Quiz on street names on display at Parliament House , Latest Singapore News - The New Paper

Quiz on street names on display at Parliament House

Within the Marymount neighbourhood is a series of streets curiously named after the days of the week in Malay – Jalan Isnin (Monday), Jalan Rabu (Wednesday) and Jalan Khamis (Thursday).

It turns out, the streets were named during an initiative by the then Lim Yew Hock government in the 1950s to encourage people to learn the Malay language.

This piece of trivia is among those found on a quiz-based website called Grandfather Road, which is targeted at educating youth and young adults on the history behind Singapore’s streets.

Grandfather Road is part of a range of digital products developed by the Government Technology Agency (GovTech) and Open Government Products (OGP) displayed at a closed-door exhibition at Parliament House on Feb 29 and March 1.

On Feb 29, the media was invited to view tech tools that MPs can share with their constituents.

The exhibition features digital tools built by the authorities, such as an anti-scam tool to detect bogus websites, and other apps to speed up administrative tasks in government offices, and promote community engagement and assistance for the needy. 

The inspiration for Grandfather Road came about when group product manager Lennard Lim became curious about interesting street names in Singapore and what they meant.

He led a group of five employees from OGP to develop the website during its annual hackathon – Hack for Public Good – which took place over the month of January.

Product designer Khaleedah Sari said the team compiled some 260 questions and trivia on locations across the island, based on sources such as author Victor R. Savage’s book Singapore Street Names and remembersingapore.org

Players can pick from six categories tied to zones in Singapore, like East Side and Central. The quiz adopts a light-hearted tone, with quirky graphics and playful comments, like “Eh you tourist ah? Why so wrong?” when a player answers incorrectly.

To Ms Khaleedah’s surprise, around 70 per cent of some 500 people who tried the quiz failed, she said.

“Singapore is young, but it has a deep and rich history,” she said. “Not a lot of people know about it, so we hope that this app can spark some curiosity about our culture.”

Other digital tools, both new and old, were showcased to members of the media and MPs such as Ms Tin Pei Ling (MacPherson SMC) and Mr Sharael Taha (Pasir Ris-Punggol GRC).

Developed by GovTech and in partnership with the police and Cyber Security Agency of Singapore, rMSE (Recursive Machine-Learning Site Evaluation) is among the programs displayed.

The software scans suspicious sites by cross-referencing key elements such as URLs and logos with authentic counterparts to identify potential scams. 
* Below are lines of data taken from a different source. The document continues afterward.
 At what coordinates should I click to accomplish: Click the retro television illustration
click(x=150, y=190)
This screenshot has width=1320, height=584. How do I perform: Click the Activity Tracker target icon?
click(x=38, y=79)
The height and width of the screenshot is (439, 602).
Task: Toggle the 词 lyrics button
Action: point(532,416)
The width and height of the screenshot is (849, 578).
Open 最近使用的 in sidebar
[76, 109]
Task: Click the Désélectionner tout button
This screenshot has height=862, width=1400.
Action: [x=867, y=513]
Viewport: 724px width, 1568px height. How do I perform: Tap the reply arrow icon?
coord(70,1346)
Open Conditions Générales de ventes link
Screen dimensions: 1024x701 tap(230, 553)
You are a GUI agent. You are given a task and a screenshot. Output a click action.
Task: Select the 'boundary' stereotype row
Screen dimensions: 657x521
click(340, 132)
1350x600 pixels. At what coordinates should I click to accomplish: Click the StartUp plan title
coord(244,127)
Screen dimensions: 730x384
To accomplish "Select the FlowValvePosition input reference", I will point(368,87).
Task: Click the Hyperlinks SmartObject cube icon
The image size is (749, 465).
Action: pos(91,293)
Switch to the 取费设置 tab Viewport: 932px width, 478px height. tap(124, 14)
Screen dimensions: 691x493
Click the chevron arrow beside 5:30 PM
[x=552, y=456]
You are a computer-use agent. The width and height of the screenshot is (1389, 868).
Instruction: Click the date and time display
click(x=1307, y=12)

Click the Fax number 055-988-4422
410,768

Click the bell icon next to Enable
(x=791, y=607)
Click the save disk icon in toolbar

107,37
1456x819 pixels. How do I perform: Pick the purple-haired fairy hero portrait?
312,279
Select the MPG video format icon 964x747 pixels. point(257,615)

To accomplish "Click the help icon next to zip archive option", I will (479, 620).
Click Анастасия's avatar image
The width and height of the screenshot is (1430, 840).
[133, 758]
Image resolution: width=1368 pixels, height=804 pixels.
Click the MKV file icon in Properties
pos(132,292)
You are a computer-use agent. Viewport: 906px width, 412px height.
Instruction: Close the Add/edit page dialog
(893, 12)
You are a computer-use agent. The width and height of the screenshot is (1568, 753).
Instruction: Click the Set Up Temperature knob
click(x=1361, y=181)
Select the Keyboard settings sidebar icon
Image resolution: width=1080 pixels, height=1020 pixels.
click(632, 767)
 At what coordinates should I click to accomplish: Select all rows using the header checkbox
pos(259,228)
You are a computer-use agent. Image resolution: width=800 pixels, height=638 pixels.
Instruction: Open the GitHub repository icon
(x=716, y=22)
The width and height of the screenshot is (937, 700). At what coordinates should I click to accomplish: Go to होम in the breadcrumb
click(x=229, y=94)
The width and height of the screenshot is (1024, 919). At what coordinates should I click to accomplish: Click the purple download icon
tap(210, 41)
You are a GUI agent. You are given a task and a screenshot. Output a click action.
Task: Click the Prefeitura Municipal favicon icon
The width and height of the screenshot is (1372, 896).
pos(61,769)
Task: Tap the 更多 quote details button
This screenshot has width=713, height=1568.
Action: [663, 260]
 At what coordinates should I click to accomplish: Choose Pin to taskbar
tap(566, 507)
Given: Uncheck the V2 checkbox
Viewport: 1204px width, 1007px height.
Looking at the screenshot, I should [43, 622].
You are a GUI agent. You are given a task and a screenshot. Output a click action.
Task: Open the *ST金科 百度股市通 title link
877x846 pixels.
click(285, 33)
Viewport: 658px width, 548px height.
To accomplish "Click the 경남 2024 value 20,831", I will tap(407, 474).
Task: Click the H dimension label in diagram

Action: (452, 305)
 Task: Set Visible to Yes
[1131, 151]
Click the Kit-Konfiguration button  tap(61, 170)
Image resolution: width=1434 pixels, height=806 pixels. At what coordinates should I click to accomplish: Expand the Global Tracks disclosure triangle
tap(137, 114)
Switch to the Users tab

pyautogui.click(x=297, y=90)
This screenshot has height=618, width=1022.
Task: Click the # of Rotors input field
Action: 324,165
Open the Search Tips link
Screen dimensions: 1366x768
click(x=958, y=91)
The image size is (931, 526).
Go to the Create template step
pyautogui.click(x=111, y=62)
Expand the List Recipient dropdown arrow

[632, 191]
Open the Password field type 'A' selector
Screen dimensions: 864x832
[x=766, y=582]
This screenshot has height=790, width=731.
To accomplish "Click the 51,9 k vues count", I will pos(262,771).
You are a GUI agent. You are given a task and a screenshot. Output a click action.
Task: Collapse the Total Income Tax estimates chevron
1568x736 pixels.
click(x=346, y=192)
Another product showcased in the section is Purple A11y, a website scanner that analyses a site for potential accessibility issues to ensure that people with special needs can independently use the Government’s digital services and other sites.

The app is open-source and open to developers to adapt.

Besides the team behind Grandfather Road, three other Hack for Public Good teams also showcased their prototypes, including Simpler, a Web browser extension that helps to paraphrase content written for adults into summaries that students can understand.

The hackathon has helped lead to the birth of products such as Pair AI in 2023, a chatbot based on ChatGPT to assist civil servants with research and writing.